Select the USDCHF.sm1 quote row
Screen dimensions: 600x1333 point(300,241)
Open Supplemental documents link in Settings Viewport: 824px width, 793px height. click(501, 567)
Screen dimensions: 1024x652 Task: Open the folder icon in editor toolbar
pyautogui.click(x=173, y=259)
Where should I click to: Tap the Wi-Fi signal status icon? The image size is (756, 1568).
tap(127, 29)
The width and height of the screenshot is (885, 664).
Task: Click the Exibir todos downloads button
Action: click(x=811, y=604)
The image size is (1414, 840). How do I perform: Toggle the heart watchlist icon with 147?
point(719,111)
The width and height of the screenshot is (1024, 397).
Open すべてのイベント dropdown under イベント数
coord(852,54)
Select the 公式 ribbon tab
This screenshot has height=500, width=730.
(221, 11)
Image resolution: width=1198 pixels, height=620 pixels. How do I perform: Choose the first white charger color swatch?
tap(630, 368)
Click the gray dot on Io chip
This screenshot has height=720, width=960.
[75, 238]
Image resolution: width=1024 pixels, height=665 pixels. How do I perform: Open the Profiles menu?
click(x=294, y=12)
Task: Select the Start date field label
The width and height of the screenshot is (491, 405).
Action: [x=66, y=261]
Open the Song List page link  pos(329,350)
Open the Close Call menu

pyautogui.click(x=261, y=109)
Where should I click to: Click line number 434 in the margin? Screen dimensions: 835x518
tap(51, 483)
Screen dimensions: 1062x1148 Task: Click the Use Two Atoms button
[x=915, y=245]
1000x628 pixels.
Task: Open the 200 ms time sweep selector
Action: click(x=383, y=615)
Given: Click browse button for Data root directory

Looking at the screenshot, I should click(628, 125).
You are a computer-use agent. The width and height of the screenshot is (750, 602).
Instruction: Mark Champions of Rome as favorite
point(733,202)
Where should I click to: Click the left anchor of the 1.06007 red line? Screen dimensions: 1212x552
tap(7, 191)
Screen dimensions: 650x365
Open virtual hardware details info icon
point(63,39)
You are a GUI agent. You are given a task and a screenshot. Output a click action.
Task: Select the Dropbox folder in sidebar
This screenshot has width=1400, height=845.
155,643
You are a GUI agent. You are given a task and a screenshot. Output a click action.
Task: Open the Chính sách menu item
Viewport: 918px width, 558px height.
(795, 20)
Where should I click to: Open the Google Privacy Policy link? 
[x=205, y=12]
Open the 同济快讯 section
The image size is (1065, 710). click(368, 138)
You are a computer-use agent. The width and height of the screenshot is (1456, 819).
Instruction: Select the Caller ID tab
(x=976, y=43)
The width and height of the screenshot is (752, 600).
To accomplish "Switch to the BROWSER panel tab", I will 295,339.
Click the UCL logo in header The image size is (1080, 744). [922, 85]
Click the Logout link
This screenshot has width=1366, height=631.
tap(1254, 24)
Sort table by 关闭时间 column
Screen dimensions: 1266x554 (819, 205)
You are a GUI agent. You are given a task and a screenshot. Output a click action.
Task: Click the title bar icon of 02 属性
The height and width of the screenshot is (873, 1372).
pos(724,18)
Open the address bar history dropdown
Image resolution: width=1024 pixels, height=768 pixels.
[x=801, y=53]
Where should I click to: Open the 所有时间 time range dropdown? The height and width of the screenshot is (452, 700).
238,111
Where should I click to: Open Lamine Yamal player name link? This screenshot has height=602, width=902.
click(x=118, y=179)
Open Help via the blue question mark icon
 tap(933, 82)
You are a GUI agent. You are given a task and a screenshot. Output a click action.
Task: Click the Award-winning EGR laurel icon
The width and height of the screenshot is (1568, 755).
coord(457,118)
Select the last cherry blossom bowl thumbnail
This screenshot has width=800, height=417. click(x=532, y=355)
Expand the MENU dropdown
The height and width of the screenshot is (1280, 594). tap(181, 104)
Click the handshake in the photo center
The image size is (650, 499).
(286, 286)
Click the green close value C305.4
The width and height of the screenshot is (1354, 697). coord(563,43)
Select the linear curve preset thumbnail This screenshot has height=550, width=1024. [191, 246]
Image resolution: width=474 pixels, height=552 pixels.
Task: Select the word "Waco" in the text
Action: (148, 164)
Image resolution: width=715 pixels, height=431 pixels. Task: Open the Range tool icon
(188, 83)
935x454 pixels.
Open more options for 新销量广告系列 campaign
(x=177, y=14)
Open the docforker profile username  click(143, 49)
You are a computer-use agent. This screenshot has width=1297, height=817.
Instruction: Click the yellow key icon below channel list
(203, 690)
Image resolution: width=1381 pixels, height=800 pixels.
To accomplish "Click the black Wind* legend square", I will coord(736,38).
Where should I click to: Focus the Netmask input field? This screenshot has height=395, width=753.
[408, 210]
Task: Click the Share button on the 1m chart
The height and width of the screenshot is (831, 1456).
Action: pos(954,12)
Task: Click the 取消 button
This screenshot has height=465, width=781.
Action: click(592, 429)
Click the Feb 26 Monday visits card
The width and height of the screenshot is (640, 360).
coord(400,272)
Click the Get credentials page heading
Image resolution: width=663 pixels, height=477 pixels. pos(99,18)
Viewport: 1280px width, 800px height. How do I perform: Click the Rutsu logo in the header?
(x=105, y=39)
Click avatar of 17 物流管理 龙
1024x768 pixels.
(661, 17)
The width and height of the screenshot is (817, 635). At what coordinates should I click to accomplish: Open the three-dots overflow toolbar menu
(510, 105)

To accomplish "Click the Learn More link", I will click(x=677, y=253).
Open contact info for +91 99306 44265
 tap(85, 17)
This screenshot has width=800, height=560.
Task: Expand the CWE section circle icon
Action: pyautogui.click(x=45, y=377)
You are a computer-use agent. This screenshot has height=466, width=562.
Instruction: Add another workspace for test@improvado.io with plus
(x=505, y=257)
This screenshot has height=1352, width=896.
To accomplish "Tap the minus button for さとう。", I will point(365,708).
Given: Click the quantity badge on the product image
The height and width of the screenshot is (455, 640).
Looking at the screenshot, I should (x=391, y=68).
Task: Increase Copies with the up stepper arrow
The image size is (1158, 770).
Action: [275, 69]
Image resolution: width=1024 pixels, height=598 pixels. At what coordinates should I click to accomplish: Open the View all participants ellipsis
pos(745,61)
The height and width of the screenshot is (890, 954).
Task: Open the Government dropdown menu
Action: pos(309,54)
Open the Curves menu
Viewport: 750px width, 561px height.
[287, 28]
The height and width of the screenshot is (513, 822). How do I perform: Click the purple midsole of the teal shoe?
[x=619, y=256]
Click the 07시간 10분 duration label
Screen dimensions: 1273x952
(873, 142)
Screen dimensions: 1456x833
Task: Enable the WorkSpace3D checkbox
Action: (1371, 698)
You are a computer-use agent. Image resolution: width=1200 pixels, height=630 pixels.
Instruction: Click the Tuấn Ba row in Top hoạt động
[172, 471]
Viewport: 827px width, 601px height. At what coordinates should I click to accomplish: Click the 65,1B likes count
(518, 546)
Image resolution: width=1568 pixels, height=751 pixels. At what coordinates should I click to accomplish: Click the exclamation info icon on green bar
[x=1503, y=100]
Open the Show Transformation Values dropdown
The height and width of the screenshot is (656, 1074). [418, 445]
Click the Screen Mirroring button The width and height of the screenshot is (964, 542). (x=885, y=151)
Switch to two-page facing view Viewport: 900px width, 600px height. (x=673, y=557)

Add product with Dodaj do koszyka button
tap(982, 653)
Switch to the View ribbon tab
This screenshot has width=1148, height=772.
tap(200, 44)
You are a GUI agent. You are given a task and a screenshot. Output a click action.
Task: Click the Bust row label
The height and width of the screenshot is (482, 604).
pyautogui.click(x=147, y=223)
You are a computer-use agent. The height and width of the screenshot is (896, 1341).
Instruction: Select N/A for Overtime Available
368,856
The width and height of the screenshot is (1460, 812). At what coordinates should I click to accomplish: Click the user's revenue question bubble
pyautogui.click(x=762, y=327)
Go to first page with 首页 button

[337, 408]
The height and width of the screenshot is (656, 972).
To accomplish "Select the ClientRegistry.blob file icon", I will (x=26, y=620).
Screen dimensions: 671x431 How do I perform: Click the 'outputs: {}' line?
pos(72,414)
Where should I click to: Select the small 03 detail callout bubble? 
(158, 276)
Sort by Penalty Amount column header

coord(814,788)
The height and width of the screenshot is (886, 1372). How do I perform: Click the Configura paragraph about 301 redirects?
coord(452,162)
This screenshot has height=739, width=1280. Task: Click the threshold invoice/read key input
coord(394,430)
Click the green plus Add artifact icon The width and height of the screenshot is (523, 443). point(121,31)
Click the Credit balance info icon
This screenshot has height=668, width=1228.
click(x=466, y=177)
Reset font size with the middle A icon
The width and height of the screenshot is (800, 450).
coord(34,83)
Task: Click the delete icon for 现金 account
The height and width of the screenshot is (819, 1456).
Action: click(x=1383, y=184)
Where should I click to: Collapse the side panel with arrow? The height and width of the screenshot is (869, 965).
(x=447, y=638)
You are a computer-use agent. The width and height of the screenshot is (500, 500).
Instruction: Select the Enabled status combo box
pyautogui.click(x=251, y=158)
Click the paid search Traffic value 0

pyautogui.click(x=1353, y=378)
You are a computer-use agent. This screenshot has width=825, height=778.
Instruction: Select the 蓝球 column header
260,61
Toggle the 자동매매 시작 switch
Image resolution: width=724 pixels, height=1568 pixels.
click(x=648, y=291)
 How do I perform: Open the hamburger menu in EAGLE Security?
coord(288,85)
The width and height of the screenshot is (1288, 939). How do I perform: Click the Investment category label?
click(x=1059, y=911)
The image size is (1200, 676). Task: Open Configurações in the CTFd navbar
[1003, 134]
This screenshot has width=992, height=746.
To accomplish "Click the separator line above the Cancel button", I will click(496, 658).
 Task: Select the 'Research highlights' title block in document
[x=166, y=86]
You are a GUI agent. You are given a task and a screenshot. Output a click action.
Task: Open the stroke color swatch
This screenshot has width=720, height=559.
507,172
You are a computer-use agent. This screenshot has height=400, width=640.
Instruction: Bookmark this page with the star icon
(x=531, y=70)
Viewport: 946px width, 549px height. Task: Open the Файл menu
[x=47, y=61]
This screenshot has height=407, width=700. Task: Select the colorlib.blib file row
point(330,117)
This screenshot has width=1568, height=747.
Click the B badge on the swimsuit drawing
────────────────────────────────────────
• **WHAT IS NEEDED**
Extract exactly and only the lines above from the line containing "Instruction: Select N/A" through the line containing "is (500, 500).", both end lines included.

• **WRITTEN SOLUTION**
Instruction: Select N/A for Overtime Available
368,856
The width and height of the screenshot is (1460, 812). At what coordinates should I click to accomplish: Click the user's revenue question bubble
pyautogui.click(x=762, y=327)
Go to first page with 首页 button

[337, 408]
The height and width of the screenshot is (656, 972).
To accomplish "Select the ClientRegistry.blob file icon", I will (x=26, y=620).
Screen dimensions: 671x431 How do I perform: Click the 'outputs: {}' line?
pos(72,414)
Where should I click to: Select the small 03 detail callout bubble? 
(158, 276)
Sort by Penalty Amount column header

coord(814,788)
The height and width of the screenshot is (886, 1372). How do I perform: Click the Configura paragraph about 301 redirects?
coord(452,162)
This screenshot has height=739, width=1280. Task: Click the threshold invoice/read key input
coord(394,430)
Click the green plus Add artifact icon The width and height of the screenshot is (523, 443). point(121,31)
Click the Credit balance info icon
This screenshot has height=668, width=1228.
click(x=466, y=177)
Reset font size with the middle A icon
The width and height of the screenshot is (800, 450).
coord(34,83)
Task: Click the delete icon for 现金 account
The height and width of the screenshot is (819, 1456).
Action: click(x=1383, y=184)
Where should I click to: Collapse the side panel with arrow? The height and width of the screenshot is (869, 965).
(x=447, y=638)
You are a computer-use agent. The width and height of the screenshot is (500, 500).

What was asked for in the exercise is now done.